What I learned on my field trip to Tegile Systems

Last month, I had the fortunate opportunity to spend a couple of days at Tegile Systems HQ in Newark, CA to get a first hand look a their line of hybrid arrays. I am impressed. This relatively new company has built an affordable, solid product with a key set of differentiators that would be the envy of even the most senior players in the storage market. Here are a few things that I learned on my field trip.

Multiprotocol goodness
Tegile’s Zebi line of arrays can run any combination of iSCSI, Fiber Channel, NFS or CIFS/SMB concurrently from the same array. This is especially attractive to the SMB/midmarket space in which companies don’t have the capital, people or budget to run a bunch of different systems for different use cases. This system is truly unified.


Impressive data reduction rates
Tegile’s architecture is based on the fact that “metadata optimization” (Tegile’s secret sauce, which the company refers to as MASS) improves storage management in a number of ways. The most impressive way they use MASS is to enable de-duplication and compression on a system that has spinning HDDs in it. On the dedupe front, Tegile has the ability to dedupe both the SSD and HDD storage in each array, which can result in massive storage gains. In server and desktop virtualization environments, high-speed data reduction is a wonderful thing, particularly when you consider the uniformity of most VDI scenarios.

All-flash if you need it
As you may know, while I believe that there is a niche market today for all-flash arrays, when it comes to mainstream storage, I’m a big believer in capacity/performance balance offered by hybrid storage arrays. However, as I mentioned, there is a place for all-flash, such as high-end analytics and huge VDI deployments. To that end, Tegile introduced their HA2800 array. It is a 4.4TB all-flash array that looks a lot like any array you’d get from an all-flash player… but there is a catch. Remember I said that Tegile is primarily a hybrid array player? The HA2800 is hybrid too. Customers can optionally connect 72 or 144 1 TB drives behind the HA2800 to provision up to about 500 TB (deduplicated) storage while still maintaining uncompromised flash performance. Not at bad deal at all (as I sit here and drool just thinking about what that would look like in my lab).

A solid team
I love talking tech with vendors and I had great chats with just about everyone in the senior ranks at Tegile, including all four founders of the company. They really know their stuff. They get storage, and I get the sense that they really understand the challenges that CIOs face every day.
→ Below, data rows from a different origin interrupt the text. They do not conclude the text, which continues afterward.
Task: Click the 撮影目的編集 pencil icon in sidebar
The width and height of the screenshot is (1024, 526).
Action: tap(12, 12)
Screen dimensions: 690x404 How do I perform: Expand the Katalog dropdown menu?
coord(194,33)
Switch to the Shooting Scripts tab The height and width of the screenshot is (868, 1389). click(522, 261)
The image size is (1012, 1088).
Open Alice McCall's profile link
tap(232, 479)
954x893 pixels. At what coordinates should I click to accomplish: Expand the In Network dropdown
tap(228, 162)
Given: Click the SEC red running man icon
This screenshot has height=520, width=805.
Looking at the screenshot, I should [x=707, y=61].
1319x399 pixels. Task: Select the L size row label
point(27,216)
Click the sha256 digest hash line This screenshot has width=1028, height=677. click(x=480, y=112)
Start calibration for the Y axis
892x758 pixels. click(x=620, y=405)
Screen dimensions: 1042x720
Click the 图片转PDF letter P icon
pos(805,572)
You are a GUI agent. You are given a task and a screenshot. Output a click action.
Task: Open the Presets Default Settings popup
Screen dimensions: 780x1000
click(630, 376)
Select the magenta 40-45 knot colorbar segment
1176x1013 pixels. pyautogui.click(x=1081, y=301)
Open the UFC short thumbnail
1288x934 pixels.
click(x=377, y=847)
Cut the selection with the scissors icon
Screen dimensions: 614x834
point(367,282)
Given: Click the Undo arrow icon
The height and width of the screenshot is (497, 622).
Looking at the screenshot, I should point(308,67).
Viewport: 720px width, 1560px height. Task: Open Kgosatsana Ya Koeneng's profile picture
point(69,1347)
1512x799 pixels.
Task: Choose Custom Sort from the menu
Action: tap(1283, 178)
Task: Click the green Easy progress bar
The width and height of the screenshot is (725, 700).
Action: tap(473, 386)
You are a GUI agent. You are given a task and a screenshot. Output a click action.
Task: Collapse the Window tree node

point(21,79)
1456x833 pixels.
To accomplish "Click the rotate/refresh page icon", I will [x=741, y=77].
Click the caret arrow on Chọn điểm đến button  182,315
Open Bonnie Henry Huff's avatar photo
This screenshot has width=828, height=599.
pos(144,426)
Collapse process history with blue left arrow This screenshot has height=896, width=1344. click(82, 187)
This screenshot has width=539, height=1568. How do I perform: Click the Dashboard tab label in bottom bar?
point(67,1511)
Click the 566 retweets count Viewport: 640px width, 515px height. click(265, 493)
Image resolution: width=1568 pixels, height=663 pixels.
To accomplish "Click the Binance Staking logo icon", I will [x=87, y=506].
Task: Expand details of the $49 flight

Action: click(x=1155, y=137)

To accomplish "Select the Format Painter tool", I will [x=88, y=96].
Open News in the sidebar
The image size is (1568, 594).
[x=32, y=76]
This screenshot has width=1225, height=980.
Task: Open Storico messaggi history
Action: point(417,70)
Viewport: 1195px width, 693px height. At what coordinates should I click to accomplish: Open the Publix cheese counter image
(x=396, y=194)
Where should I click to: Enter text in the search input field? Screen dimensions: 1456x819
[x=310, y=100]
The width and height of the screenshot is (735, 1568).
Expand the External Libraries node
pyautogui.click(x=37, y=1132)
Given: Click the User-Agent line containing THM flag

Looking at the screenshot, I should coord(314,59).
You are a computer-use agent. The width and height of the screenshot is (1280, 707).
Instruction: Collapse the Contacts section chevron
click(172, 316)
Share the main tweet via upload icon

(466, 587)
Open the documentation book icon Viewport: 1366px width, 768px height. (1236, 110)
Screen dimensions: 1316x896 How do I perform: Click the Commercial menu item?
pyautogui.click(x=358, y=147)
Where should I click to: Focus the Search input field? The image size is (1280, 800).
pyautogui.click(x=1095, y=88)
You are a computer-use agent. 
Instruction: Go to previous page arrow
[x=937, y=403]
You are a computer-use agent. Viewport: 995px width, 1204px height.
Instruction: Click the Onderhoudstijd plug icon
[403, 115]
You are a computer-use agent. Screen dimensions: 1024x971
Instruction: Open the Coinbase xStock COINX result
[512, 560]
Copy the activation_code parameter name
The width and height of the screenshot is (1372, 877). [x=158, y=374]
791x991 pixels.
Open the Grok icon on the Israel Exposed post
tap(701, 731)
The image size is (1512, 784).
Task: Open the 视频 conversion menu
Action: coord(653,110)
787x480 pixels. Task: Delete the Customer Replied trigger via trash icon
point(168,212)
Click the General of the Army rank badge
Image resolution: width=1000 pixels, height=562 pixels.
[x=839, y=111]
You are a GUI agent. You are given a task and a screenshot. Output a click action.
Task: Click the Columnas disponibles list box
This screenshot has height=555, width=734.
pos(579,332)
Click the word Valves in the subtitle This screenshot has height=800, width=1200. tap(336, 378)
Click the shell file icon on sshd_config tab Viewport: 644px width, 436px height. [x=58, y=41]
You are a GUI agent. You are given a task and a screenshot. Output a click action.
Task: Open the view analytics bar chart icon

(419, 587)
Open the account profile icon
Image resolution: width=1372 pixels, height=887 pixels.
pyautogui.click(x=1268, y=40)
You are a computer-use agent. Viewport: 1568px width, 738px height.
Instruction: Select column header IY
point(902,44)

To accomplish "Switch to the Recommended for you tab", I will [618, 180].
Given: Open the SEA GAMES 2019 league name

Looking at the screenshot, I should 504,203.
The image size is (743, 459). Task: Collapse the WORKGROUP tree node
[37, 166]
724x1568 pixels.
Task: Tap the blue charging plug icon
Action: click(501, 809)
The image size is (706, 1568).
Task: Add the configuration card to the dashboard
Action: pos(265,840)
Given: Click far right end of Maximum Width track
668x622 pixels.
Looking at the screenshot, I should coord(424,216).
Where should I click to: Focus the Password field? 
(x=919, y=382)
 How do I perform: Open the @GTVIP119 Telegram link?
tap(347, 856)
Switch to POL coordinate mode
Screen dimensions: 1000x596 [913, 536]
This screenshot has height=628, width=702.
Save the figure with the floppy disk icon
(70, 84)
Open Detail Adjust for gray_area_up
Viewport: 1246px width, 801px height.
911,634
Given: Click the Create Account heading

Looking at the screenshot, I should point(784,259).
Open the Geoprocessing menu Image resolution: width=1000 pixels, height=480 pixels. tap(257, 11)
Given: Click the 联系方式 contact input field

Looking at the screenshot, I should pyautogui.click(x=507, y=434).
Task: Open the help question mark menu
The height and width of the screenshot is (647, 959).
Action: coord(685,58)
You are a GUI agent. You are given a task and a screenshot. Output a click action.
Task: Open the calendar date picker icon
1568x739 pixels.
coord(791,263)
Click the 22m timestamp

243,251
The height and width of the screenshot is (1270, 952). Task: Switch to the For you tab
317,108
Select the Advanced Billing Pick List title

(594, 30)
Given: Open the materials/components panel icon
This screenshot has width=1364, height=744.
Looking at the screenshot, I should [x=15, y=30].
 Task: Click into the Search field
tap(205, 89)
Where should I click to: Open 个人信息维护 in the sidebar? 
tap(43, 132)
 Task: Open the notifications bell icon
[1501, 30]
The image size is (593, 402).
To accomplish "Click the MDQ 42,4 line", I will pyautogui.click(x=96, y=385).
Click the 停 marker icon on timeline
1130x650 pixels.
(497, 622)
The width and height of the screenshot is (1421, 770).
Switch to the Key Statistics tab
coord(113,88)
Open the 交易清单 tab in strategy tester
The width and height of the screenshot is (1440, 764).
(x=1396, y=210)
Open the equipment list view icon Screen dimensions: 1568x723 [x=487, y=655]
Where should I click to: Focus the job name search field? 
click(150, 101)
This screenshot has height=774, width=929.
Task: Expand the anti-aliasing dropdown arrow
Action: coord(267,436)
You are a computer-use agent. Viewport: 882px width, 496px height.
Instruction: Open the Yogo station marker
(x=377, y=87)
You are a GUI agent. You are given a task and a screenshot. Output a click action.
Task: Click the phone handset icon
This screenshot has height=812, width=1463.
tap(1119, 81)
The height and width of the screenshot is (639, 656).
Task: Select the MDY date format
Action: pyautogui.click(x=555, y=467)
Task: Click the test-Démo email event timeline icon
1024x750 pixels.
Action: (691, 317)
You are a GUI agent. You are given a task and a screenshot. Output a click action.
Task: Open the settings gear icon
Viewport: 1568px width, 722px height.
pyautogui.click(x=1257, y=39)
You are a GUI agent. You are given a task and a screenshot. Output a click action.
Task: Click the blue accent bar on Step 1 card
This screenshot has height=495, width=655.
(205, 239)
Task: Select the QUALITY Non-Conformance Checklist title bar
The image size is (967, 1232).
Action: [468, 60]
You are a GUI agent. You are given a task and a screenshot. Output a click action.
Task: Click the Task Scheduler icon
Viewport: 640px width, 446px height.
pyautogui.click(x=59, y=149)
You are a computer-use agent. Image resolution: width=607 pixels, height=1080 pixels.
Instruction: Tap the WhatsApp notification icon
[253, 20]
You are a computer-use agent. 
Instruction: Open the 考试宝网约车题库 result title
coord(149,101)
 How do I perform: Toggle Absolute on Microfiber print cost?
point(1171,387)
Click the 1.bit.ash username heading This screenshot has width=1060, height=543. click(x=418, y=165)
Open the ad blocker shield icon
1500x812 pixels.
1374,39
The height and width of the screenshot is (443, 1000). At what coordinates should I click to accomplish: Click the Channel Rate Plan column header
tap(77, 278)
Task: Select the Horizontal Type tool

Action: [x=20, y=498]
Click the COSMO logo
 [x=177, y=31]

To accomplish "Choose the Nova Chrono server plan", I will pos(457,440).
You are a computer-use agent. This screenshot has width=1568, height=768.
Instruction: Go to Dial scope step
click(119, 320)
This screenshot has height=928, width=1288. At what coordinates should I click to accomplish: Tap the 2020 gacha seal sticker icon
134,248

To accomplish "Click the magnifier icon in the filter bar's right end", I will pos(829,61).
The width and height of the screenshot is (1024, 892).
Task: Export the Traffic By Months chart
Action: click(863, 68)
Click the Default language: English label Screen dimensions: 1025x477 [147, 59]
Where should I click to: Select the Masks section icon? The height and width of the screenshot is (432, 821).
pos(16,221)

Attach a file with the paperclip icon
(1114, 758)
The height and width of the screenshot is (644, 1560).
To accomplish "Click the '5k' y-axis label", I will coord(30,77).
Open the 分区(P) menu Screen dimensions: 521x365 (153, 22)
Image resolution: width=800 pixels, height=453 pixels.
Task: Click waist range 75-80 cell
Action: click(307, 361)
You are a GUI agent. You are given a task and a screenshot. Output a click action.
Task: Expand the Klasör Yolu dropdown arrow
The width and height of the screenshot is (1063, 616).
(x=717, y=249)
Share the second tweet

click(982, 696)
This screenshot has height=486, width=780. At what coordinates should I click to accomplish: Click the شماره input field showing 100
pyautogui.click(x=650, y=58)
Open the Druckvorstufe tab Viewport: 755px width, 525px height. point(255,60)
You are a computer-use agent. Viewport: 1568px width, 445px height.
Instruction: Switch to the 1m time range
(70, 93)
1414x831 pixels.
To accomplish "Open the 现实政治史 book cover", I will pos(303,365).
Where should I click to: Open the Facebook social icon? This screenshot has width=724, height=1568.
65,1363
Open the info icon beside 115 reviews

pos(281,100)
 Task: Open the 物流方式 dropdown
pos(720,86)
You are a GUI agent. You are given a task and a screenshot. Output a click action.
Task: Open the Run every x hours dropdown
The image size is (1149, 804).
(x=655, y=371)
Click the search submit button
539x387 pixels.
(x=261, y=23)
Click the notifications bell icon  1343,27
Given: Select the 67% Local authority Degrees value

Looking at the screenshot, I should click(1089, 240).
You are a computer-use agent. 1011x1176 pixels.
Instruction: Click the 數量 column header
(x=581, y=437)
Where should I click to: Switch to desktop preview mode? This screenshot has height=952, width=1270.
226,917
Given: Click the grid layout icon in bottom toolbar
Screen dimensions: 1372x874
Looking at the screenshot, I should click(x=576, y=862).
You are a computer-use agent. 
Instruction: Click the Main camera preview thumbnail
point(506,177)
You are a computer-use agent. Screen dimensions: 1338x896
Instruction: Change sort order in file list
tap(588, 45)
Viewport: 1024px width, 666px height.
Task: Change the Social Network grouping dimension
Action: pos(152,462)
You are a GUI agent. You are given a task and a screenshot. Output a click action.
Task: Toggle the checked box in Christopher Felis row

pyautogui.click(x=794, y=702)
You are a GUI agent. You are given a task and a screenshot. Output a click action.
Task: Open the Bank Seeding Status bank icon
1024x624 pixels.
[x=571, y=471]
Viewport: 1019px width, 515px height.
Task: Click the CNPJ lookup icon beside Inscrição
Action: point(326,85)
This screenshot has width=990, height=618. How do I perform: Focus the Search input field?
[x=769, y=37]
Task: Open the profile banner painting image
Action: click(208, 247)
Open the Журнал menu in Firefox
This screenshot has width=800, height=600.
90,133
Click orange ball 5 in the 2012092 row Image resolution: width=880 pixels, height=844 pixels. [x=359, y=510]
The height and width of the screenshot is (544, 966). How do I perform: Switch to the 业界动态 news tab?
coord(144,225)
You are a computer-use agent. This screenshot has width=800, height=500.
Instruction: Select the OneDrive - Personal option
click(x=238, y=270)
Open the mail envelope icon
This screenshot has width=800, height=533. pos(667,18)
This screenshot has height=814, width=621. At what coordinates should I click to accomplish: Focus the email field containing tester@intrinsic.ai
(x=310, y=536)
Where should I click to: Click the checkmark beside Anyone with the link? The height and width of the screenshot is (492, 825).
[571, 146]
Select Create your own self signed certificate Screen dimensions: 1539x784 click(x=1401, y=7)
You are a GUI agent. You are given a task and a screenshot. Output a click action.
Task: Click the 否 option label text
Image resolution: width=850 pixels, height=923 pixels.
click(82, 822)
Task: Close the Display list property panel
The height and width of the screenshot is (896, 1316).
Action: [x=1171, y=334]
Further, in looking at their marketing materials, I didn’t see a lot of fluff or hype… just real information. In talking with some of their sales people, I sensed that they’d be straight up with customers to make sure that they get the right solution. That starts at the top, too; the CEO shared with me a story about how he feels customers deserve to be treated (an easily verifiable story, by the way), and it’s clear that, while Tegile wants to become NetApp 2.0, they want to do so in a way that respects the customer. If you’re in the market for storage, make sure that you give Tegile a once over.